## Set problem 1
Convert the records, starting at the line containing "w.bibliotece (179, 1863)" and ending at the line containing "差分 (1528, 38)" (both included), into a JSON list of strings with one string per line and no blank lines.

:::::

Question

Find all solutions of the equation.$$\sin \left(2 x-\frac{\pi}{3}\right)=\frac{1}{2}$$

Answer

**step1 Identify the argument of the sine function and the value it equals**

The given equation is of the form $$\sin(A) = B$$. In this case, the argument of the sine function is $$2x - \frac{\pi}{3}$$ and the value it equals is $$\frac{1}{2}$$. Our first step is to find the angles whose sine is $$\frac{1}{2}$$.

$$\sin \left(2 x-\frac{\pi}{3}\right)=\frac{1}{2}$$

**step2 Find the principal angles for which the sine is 1/2**

We need to find angles $$\theta$$ such that $$\sin \theta = \frac{1}{2}$$. The sine function is positive in the first and second quadrants. The smallest positive angle (principal value) whose sine is $$\frac{1}{2}$$ is $$\frac{\pi}{6}$$ (which is 30 degrees). The other angle in the range $$[0, 2\pi)$$ is found by subtracting the principal angle from $$\pi$$.

:::::

## Set problem 2
Rewrite the paragraph of the trigonometry solution that begins "We need to find angles" as a short bulleted list that keeps its main facts.

:::::

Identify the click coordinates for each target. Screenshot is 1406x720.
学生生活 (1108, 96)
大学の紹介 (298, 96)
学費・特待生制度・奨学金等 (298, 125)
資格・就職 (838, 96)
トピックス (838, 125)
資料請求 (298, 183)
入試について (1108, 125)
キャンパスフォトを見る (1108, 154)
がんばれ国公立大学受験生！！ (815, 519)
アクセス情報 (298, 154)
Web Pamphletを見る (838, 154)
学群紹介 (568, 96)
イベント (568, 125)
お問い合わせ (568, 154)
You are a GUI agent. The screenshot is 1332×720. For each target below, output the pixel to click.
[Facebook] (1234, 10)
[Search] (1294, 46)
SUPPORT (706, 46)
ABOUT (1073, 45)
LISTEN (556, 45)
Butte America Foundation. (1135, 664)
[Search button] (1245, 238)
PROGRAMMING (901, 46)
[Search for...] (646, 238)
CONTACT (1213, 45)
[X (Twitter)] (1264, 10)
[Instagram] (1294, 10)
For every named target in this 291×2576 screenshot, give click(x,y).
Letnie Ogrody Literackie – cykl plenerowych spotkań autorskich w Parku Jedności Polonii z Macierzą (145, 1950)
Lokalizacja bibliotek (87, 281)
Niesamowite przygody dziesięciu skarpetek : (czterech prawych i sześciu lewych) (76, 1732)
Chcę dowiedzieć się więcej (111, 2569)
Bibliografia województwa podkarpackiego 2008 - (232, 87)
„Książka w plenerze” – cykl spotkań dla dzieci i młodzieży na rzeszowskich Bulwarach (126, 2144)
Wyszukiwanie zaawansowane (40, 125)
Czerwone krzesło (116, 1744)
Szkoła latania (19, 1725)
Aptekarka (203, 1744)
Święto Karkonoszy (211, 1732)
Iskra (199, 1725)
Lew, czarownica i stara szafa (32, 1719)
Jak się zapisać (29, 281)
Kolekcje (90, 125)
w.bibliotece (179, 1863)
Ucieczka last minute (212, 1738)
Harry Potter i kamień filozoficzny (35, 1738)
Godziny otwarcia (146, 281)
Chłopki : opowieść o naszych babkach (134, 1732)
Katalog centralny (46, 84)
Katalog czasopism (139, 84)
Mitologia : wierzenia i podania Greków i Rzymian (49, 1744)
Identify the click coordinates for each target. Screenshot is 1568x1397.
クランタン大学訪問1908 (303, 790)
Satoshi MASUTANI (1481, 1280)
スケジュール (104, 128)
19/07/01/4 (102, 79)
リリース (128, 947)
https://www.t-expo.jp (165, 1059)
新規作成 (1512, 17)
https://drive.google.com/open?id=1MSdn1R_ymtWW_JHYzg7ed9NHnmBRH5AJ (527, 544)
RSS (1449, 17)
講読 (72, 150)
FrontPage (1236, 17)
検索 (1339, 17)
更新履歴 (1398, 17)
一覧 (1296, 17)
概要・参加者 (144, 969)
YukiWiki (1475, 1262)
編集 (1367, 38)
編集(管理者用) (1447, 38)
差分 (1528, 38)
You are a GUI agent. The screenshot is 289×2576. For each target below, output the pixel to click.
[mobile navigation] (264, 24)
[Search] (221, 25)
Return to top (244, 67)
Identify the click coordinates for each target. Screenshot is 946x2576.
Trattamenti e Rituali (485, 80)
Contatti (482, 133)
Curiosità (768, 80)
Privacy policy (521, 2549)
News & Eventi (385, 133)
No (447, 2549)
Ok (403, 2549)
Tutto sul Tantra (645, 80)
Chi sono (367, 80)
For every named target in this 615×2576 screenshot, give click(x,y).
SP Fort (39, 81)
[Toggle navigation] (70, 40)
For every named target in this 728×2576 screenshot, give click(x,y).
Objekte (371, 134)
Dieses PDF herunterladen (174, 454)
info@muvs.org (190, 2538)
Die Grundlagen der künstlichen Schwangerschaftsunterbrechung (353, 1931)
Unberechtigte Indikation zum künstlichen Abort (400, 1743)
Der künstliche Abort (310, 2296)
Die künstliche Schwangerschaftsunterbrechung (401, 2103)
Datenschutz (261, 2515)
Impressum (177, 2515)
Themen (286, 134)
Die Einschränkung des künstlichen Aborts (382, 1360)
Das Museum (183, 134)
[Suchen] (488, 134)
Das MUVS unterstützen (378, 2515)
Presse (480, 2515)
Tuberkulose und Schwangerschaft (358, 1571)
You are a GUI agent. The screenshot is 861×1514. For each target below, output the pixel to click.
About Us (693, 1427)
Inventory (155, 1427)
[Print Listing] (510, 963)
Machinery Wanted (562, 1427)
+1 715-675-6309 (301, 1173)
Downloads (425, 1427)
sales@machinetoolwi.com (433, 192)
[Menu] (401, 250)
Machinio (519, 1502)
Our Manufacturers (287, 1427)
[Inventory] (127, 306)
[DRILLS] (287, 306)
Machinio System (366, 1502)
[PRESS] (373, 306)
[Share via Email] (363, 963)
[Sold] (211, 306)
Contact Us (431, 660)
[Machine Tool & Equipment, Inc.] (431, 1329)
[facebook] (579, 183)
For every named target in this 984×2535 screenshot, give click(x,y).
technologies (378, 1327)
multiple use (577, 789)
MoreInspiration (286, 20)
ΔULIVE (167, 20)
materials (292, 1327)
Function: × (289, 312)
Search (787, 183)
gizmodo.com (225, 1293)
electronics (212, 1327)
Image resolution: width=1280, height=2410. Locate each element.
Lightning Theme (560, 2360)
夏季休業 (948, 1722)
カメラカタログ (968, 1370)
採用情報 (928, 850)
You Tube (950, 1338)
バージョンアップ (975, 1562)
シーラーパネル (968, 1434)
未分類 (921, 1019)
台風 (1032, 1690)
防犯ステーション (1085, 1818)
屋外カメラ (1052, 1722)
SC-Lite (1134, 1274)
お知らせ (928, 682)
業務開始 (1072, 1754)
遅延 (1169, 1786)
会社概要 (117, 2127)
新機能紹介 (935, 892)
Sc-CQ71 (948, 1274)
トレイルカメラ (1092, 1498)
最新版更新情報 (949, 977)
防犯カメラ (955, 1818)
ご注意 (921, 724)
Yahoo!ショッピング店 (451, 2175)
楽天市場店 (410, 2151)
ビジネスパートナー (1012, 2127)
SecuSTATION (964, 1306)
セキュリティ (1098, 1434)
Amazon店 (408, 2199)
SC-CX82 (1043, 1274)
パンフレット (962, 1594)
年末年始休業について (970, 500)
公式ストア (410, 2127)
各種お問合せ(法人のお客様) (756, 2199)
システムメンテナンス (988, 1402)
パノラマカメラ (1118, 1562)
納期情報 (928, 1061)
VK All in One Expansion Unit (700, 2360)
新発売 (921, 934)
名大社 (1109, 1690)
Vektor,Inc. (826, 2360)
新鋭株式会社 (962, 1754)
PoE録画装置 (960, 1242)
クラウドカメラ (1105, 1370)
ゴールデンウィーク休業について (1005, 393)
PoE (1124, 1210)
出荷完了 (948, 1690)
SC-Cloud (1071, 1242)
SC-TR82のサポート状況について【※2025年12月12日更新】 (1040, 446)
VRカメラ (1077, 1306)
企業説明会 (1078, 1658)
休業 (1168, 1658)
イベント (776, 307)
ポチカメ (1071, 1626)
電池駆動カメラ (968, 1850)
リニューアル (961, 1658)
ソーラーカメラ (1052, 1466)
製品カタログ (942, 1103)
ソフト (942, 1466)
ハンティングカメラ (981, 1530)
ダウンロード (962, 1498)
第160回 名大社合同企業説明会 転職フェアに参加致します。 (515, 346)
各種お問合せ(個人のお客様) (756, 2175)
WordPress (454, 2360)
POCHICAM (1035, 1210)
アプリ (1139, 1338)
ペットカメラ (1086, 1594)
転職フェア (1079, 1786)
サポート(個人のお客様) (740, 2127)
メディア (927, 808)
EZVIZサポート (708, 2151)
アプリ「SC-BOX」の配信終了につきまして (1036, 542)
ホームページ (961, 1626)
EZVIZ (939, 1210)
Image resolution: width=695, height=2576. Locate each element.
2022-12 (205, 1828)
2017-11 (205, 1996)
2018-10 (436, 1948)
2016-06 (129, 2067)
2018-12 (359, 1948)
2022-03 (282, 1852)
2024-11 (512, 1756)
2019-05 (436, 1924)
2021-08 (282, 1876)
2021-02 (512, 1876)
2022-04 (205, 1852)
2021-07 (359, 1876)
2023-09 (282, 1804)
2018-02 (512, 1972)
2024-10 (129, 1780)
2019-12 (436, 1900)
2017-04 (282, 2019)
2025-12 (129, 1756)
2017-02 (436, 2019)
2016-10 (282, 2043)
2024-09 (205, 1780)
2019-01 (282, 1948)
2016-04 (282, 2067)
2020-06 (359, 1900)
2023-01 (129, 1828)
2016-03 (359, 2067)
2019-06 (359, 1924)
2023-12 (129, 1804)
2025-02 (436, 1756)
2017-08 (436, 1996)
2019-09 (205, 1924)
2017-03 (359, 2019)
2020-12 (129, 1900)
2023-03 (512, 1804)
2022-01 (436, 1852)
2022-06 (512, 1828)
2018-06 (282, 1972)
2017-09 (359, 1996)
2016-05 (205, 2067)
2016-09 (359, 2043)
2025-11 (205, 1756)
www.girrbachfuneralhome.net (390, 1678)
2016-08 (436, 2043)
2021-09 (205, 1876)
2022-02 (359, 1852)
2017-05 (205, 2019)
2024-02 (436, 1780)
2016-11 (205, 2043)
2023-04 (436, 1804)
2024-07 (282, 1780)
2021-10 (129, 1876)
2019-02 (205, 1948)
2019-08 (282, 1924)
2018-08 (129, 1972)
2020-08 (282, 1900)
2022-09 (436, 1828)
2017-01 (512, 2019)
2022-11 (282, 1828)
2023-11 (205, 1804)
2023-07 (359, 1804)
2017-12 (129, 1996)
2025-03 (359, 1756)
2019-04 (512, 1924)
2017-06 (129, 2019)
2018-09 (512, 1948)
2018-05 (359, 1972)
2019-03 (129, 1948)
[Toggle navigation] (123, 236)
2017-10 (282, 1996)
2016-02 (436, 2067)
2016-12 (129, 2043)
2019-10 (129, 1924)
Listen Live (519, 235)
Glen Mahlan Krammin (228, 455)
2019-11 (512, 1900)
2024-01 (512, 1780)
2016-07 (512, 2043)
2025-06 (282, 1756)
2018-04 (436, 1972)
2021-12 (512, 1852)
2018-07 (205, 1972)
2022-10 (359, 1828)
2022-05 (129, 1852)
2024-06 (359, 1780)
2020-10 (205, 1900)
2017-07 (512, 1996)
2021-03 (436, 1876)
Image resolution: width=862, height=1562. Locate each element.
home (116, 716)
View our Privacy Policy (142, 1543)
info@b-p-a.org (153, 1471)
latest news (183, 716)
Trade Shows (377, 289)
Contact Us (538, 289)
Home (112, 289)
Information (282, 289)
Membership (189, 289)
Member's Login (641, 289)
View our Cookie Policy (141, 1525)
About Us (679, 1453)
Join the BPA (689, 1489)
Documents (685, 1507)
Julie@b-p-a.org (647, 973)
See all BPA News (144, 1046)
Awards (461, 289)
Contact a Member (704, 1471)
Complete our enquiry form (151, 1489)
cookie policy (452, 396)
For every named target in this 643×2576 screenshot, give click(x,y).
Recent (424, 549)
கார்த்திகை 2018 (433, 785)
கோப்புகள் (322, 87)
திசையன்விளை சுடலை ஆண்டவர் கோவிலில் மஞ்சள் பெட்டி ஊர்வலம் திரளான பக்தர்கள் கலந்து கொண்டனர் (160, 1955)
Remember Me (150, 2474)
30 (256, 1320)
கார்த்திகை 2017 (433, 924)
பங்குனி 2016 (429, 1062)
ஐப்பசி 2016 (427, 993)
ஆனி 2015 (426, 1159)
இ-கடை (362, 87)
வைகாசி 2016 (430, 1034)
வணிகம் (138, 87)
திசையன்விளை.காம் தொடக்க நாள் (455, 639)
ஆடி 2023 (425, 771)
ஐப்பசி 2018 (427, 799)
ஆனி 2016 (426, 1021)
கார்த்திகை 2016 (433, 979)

:::::

## Written reply 1
[
  "w.bibliotece (179, 1863)",
  "Ucieczka last minute (212, 1738)",
  "Harry Potter i kamień filozoficzny (35, 1738)",
  "Godziny otwarcia (146, 281)",
  "Chłopki : opowieść o naszych babkach (134, 1732)",
  "Katalog centralny (46, 84)",
  "Katalog czasopism (139, 84)",
  "Mitologia : wierzenia i podania Greków i Rzymian (49, 1744)",
  "Identify the click coordinates for each target. Screenshot is 1568x1397.",
  "クランタン大学訪問1908 (303, 790)",
  "Satoshi MASUTANI (1481, 1280)",
  "スケジュール (104, 128)",
  "19/07/01/4 (102, 79)",
  "リリース (128, 947)",
  "https://www.t-expo.jp (165, 1059)",
  "新規作成 (1512, 17)",
  "https://drive.google.com/open?id=1MSdn1R_ymtWW_JHYzg7ed9NHnmBRH5AJ (527, 544)",
  "RSS (1449, 17)",
  "講読 (72, 150)",
  "FrontPage (1236, 17)",
  "検索 (1339, 17)",
  "更新履歴 (1398, 17)",
  "一覧 (1296, 17)",
  "概要・参加者 (144, 969)",
  "YukiWiki (1475, 1262)",
  "編集 (1367, 38)",
  "編集(管理者用) (1447, 38)",
  "差分 (1528, 38)"
]

## Written reply 2
- Goal: find angles θ with sin θ = 1/2.
- Sine is positive in the first and second quadrants.
- The principal value (smallest positive angle) is π/6, or 30 degrees.
- The other angle in the range [0, 2π) is π minus the principal angle.